● **Исходный фрагмент**
****************

Похороны номер три были очень печальными. К тому времени я уже работал в медицинском отделении в Стрэнджуэйс, и на этот раз проблема была не в тех, кто нас там ждал, а в сопровождающих офицерах, и главным виновником был несносный придурок из рядов отдела оперативной поддержки в фургоне. И наша маленькая вылазка не увенчалась оглушительным успехом.

– Ох уж этот чертов придурок, – сказал Мистер Эмпатия, офицер, работавший в крыле, когда я подошел к камере. – Он уже два дня колотит в дверь, брыкается и грозится покончить с собой.

Когда я нашел мальчика, он был в часовне с Генри, тюремным капелланом. Ростом около 190 см, кроткий мужчина в очках и с седыми волосами, Генри походил на капитана Бёрдси[42], только не такой обветренный. В тюрьме многие сотрудники сомневаются в пользе от присутствия различных церковных работников, которые – все без исключения – не думают плохо о людях и просто пытаются что-то сделать для них. В крыле К мы видели, что Генри и остальные его коллеги слуг божьих, возможно, мешали окружающим. Но в медицинском отделении он открылся мне с совершенно другой стороны. Генри был фантастическим, настоящим сокровищем, ответственным и добросовестным, и он действительно помогал нам. Сестра Мария, монахиня, сделала то же самое, что и имамы.

****************

● **Данные**
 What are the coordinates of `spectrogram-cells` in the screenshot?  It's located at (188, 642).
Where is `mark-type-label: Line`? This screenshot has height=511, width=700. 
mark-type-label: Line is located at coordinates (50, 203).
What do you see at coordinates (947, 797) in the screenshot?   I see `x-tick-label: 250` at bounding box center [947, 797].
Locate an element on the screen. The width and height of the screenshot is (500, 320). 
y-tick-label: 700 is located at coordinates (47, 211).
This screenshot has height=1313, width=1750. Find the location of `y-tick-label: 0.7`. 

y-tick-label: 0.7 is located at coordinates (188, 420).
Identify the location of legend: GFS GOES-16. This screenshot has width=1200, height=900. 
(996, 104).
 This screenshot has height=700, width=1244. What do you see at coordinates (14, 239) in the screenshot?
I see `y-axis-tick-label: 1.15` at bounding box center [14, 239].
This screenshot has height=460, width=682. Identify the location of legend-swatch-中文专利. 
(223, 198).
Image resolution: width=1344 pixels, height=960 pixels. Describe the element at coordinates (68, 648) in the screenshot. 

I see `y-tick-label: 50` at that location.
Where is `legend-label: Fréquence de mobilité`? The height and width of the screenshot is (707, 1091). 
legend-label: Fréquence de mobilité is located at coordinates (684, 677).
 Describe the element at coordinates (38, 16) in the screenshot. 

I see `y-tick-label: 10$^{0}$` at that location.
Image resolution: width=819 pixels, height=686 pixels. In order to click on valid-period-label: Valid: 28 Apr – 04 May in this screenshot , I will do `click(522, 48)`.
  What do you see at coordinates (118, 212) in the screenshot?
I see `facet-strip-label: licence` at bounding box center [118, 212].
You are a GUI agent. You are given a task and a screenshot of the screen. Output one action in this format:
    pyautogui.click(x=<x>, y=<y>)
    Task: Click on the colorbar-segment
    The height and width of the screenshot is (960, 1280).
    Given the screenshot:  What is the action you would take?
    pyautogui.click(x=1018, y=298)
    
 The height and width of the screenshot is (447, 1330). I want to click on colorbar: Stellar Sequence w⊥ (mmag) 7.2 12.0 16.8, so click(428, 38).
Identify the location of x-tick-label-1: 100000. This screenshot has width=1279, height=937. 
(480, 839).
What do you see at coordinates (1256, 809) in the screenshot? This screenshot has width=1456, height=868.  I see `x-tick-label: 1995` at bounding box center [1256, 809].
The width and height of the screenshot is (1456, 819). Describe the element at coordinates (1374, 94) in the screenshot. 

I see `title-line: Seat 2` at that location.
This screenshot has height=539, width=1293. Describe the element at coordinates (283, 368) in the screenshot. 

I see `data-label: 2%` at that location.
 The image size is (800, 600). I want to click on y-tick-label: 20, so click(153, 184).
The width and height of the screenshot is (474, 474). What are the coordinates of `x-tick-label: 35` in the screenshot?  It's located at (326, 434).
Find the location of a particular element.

****************

● **Задания для выполнения**
1. Определите, согласуются ли с исходным фрагментом утверждения (а) Генри был ростом около 190 см; (б) рассказчик нашел мальчика в камере; (в) по словам офицера, мальчик уже два дня колотил в дверь. На каждое ответьте «да» или «нет» и приведите точную цитату из исходного фрагмента, которая это решает.
2. Верните дословно часть исходного фрагмента между словами «Когда я нашел» и «что и имамы.» включительно.
3. Продолжите исходный фрагмент о похоронах и тюремном капеллане Генри, начиная сразу после его последнего предложения.

● **Ответы по пунктам**
1.
(а) Да: «Ростом около 190 см, кроткий мужчина в очках и с седыми волосами».
(б) Нет: «Когда я нашел мальчика, он был в часовне с Генри, тюремным капелланом».
(в) Да: «Он уже два дня колотит в дверь, брыкается и грозится покончить с собой».

2.
Когда я нашел мальчика, он был в часовне с Генри, тюремным капелланом. Ростом около 190 см, кроткий мужчина в очках и с седыми волосами, Генри походил на капитана Бёрдси[42], только не такой обветренный. В тюрьме многие сотрудники сомневаются в пользе от присутствия различных церковных работников, которые – все без исключения – не думают плохо о людях и просто пытаются что-то сделать для них. В крыле К мы видели, что Генри и остальные его коллеги слуг божьих, возможно, мешали окружающим. Но в медицинском отделении он открылся мне с совершенно другой стороны. Генри был фантастическим, настоящим сокровищем, ответственным и добросовестным, и он действительно помогал нам. Сестра Мария, монахиня, сделала то же самое, что и имамы.

3.
В общем, Генри рассказал мне, что произошло. Этот парень сидел в тюрьме уже неделю и должен был отсидеть еще одну. Это был его первый раз в тюрьме, двухнедельный срок, очевидно, это был не такой уж плохой человек. Два дня назад умерла его маленькая дочь, которой было всего шесть месяцев.

Почему его просто не отпустили на похороны – ведь ему оставалось сидеть всего четыре дня?

Когда Генри услышал об этом, он пошел к нему и сказал, что ему нужно еще раз поговорить с начальством. Он так и сделал, но Мистер Эмпатия велел ему отвалить, поэтому заключенный бросил в него стул, за что его и заперли, пока капеллан не узнал. Генри привел его в часовню, чтобы немного успокоить.

Когда я встретил этого парня, то удивился: такой скромный, вежливый и уважительный. Но он был буквально раздавлен. Затем пришел недоумок номер два, еще один офицер, который плохо относился к заключенным. Он сказал, что будет командовать, пока я прикован к заключенному. У нас уже был шофер и еще третий офицер – не знаю, зачем было нужно работать вчетвером. Вряд ли тот парень был Йоркширским потрошителем.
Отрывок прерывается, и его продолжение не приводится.